Russian President Vladimir Putin gestures while speaking on a visit to his campaign headquarters after a presidential election in Moscow, early Monday, March 18, 2024. (AP Photo/Alexander Zemlianichenko)
Russian President Vladimir Putin gestures while speaking on a visit to his campaign headquarters after a presidential election in Moscow, early Monday, March 18, 2024. (AP Photo/Alexander Zemlianichenko)

President Vladimir Putin won a record post-Soviet landslide in Russia's election on Sunday, cementing his already tight grip on power in a victory he said showed Moscow had been right to stand up to the West and send its troops into Ukraine.
Putin, a former KGB lieutenant colonel who first rose to power in 1999, made it clear that the result should send a message to the West that its leaders will have to reckon with an emboldened Russia, whether in war or in peace, for many more years to come, Reuters said.
The outcome means Putin, 71, is set to embark on a new six-year term that will see him overtake Josef Stalin and become Russia's longest-serving leader for more than 200 years if he completes it.
Putin won 87.8% of the vote, the highest ever result in Russia's post-Soviet history, according to an exit poll by pollster the Public Opinion Foundation (FOM). The Russian Public Opinion Research Centre (VCIOM) put Putin on 87%. First official results indicated the polls were accurate.
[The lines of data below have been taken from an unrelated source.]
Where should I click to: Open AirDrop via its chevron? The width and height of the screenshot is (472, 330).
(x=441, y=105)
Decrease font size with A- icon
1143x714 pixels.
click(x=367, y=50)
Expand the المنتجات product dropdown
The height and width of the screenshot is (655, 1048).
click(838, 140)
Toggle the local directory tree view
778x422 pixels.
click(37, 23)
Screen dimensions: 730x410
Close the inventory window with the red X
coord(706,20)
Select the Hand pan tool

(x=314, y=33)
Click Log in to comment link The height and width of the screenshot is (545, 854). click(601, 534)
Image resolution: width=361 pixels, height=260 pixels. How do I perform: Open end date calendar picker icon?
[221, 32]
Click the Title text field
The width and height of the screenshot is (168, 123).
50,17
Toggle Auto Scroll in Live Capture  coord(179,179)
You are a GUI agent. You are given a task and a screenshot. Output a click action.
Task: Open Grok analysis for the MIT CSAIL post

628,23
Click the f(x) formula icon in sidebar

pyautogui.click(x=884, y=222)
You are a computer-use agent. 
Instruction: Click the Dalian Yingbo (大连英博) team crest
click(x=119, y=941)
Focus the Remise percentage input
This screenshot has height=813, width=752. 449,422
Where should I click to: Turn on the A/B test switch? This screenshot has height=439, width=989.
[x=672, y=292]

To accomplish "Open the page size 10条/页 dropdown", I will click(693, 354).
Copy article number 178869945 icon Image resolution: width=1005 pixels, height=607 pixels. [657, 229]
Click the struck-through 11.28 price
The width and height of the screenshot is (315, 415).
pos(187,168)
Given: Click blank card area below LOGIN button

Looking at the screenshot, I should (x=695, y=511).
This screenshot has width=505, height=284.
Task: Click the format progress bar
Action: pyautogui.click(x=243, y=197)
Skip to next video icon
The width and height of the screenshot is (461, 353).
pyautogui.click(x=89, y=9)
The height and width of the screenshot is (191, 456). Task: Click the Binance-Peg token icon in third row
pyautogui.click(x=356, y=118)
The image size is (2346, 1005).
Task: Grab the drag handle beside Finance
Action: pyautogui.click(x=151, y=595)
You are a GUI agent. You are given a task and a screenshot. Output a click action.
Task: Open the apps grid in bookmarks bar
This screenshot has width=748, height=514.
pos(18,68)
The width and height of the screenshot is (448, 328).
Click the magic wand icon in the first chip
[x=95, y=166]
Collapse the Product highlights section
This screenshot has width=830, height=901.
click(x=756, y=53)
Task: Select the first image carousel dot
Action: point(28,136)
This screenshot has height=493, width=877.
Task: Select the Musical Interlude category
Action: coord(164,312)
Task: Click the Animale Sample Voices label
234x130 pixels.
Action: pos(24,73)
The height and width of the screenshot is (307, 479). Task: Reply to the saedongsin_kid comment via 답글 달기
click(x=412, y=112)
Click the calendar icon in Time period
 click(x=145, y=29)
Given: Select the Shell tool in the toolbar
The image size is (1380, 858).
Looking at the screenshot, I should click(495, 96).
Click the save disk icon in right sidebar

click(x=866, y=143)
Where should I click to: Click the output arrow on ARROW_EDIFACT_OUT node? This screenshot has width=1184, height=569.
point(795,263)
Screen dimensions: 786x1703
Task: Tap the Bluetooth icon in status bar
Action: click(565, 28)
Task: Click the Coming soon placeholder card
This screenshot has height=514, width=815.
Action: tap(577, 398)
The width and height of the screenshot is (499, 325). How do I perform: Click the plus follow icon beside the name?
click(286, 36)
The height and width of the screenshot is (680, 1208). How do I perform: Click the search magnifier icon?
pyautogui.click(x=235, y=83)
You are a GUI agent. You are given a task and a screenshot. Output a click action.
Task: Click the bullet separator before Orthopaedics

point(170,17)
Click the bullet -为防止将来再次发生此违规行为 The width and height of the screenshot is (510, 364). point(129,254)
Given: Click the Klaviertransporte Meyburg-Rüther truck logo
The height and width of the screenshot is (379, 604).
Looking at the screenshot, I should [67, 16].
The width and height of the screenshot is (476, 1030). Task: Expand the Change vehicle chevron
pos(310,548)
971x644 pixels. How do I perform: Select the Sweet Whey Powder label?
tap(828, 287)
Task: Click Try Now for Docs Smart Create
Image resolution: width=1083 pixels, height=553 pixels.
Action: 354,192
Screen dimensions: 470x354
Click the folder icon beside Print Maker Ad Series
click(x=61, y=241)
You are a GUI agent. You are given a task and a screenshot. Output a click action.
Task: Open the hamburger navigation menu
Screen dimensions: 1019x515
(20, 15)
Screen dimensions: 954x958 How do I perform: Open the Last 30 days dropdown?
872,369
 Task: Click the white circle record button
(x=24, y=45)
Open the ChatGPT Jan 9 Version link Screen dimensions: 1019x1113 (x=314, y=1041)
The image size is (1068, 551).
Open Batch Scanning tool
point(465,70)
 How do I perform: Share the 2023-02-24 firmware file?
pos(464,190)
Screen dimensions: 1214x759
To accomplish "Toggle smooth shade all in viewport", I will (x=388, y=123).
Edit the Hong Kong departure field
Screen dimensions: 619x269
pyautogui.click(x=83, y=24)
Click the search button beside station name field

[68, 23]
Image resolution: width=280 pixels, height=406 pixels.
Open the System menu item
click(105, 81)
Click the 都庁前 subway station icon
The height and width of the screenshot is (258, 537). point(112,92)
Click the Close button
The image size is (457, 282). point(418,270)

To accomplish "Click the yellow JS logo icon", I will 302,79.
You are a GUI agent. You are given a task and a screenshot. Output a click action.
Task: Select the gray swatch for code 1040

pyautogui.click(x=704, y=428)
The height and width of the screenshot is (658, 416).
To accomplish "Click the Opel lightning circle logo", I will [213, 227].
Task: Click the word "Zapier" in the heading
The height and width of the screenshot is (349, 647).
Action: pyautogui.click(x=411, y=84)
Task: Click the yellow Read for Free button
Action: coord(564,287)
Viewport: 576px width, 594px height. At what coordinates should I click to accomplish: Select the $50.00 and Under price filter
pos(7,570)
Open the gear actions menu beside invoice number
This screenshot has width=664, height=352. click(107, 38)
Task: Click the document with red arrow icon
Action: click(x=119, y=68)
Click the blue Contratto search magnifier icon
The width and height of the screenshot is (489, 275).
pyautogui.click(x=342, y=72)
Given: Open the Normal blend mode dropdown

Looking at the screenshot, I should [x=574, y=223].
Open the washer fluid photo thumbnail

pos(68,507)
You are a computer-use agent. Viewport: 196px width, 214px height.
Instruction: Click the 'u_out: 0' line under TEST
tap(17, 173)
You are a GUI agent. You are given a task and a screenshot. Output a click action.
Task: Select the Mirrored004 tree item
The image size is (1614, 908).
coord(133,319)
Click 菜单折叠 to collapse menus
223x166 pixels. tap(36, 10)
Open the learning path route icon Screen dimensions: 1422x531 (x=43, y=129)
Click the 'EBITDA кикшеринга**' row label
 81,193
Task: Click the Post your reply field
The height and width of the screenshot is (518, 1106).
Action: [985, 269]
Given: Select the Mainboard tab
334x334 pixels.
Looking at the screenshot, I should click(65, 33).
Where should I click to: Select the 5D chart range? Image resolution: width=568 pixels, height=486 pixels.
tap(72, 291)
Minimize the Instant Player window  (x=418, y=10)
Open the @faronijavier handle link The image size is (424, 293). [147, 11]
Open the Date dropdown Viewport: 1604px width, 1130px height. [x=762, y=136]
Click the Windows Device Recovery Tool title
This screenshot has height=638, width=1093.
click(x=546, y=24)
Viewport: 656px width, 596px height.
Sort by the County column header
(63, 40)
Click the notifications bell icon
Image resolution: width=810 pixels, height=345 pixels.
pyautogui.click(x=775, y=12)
The United States, Germany, the United Kingdom and other nations have said the vote was neither free nor fair due to the imprisonment of political opponents and censorship.
Communist candidate Nikolai Kharitonov finished second with just under 4%, newcomer Vladislav Davankov third, and ultra-nationalist Leonid Slutsky fourth, partial results suggested.
Putin told supporters in a victory speech in Moscow that he would prioritize resolving tasks associated with what he called Russia's "special military operation" in Ukraine and would strengthen the Russian military.
"We have many tasks ahead. But when we are consolidated - no matter who wants to intimidate us, suppress us - nobody has ever succeeded in history, they have not succeeded now, and they will not succeed ever in the future," said Putin.
Supporters chanted "Putin, Putin, Putin" when he appeared on stage and "Russia, Russia, Russia" after he had delivered his acceptance speech.
Inspired by opposition leader Alexei Navalny, who died in an Arctic prison last month, thousands of opponents protested at noon against Putin at polling stations inside Russia and abroad.
Putin told reporters he regarded Russia's election as democratic and said the Navalny-inspired protest against him had had no effect on the election's outcome.
In his first comments on his death, he also said that Navalny's passing had been a "sad event" and confirmed that he had been ready to do a prisoner swap involving the opposition politician.
The Russian election comes just over two years since Putin triggered the deadliest European conflict since World War Two by ordering the invasion of Ukraine.
War has hung over the three-day election: Ukraine has repeatedly attacked oil refineries in Russia, shelled Russian regions and sought to pierce Russian borders with proxy forces - a move Putin said would not be left unpunished.
Putin said Russia might need to create a buffer zone inside Ukraine to prevent such attacks in future.
While Putin's re-election was not in doubt given his control over Russia and the absence of any real challengers, the former KGB spy had wanted to show he had the overwhelming support of Russians.
Nationwide turnout was 74.22% at 1800 GMT when polls closed, election officials said, surpassing 2018 levels of 67.5%.
There was no independent tally of how many of Russia's 114 million voters took part in the opposition demonstrations, amid tight security involving tens of thousands of police and security officials.
Reuters journalists saw an increase in the flow of voters, especially younger people, at noon at polling stations in Moscow, St Petersburg and Yekaterinburg, with queues of several hundred people and even thousands.
Some said they were protesting, though there were few outward signs to distinguish them from ordinary voters.
At least 74 people were arrested on Sunday across Russia, according to OVD-Info, a group that monitors crackdowns on dissent.
Putin portrays the war on Ukraine as part of a centuries-old battle with a declining West that he says humiliated Russia after the Cold War by encroaching on Moscow's sphere of influence.
Russia's election comes at what Western spy chiefs say is a crossroads for the Ukraine war and the wider West.
Support for Ukraine is tangled in US domestic politics ahead of the November presidential election.
Though Kyiv recaptured territory after the invasion in 2022, Russian forces have made gains after a failed Ukrainian counter-offensive last year.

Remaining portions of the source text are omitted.